Development and Evaluation of Artificial Intelligence-Assisted Decision Support System for Public Health Emergency Classification and Escalation in Kenya
A new artificial intelligence-assisted decision support system has been developed to help public health officials in Kenya classify and escalate public health emergencies, with the system demonstrating high concordance with expert-defined recommendations, achieving an overall weighted concordance score of 0.924. This matters because timely and accurate assessment and escalation of public health events are crucial for effective outbreak response, and the new system has the potential to strengthen public health emergency management in Kenya. The development of this system addresses a significant need, as decision-making after event detection has long been a challenge due to fragmented guidance and variable interpretation of escalation criteria.
The burden of public health emergencies in Kenya is significant, with outbreaks of infectious diseases such as Ebola, cholera, and COVID-19 posing a major threat to the health and wellbeing of the population. Previous knowledge gaps have hindered the development of effective decision support systems, with a lack of standardized frameworks and guidance for event assessment, classification, notification, and escalation. To address this gap, Kenya developed the Decision-Making Tool for Public Health Emergencies (DMT-PHE), a framework for event assessment and escalation, which was then used as the basis for the development of the AI-enabled DMT-PHE AI Agent.
The DMT-PHE AI Agent was developed using a retrieval-augmented generation architecture, supported by a curated knowledge base derived from the validated DMT-PHE framework and related public health guidance. The system was evaluated in a simulation-based pilot study, in which 11 public health professionals independently assessed three standardized outbreak scenarios, with AI-generated recommendations compared to expert-defined gold standards. The evaluation assessed outcomes including concordance, response-action coverage, citation performance, safety, usability, and user acceptability, with the AI Agent demonstrating high performance across these metrics.
The results of the evaluation were impressive, with the AI Agent achieving an overall weighted concordance score of 0.924, and exact agreement with expert-defined recommendations in 9 out of 33 scenario evaluations. The system also demonstrated strong response-action coverage and citation performance, with high scores for safety, usability, and user acceptability. These findings suggest that the DMT-PHE AI Agent has the potential to provide accurate and reliable decision support for public health officials in Kenya, and could be a valuable tool for strengthening public health emergency management in the country.
Secondary analyses of the data also provided insights into the performance of the AI Agent in different scenarios, with the system demonstrating high concordance with expert-defined recommendations across a range of outbreak scenarios. These findings suggest that the AI Agent is a robust and reliable tool that can be used to support decision-making in a variety of public health emergency contexts.

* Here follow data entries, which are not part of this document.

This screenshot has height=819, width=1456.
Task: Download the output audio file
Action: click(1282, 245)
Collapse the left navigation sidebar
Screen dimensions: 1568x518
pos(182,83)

The development and evaluation of the DMT-PHE AI Agent has significant implications for clinical practice, with the potential to improve the accuracy and timeliness of public health emergency response. The system could be used to support the development of guidelines and protocols for public health emergency management, and could also be integrated into existing surveillance and response systems to provide real-time decision support for public health officials. However, the study also highlights the need for further evaluation and validation of the AI Agent in real-world settings, to ensure that it is safe, effective, and usable in practice.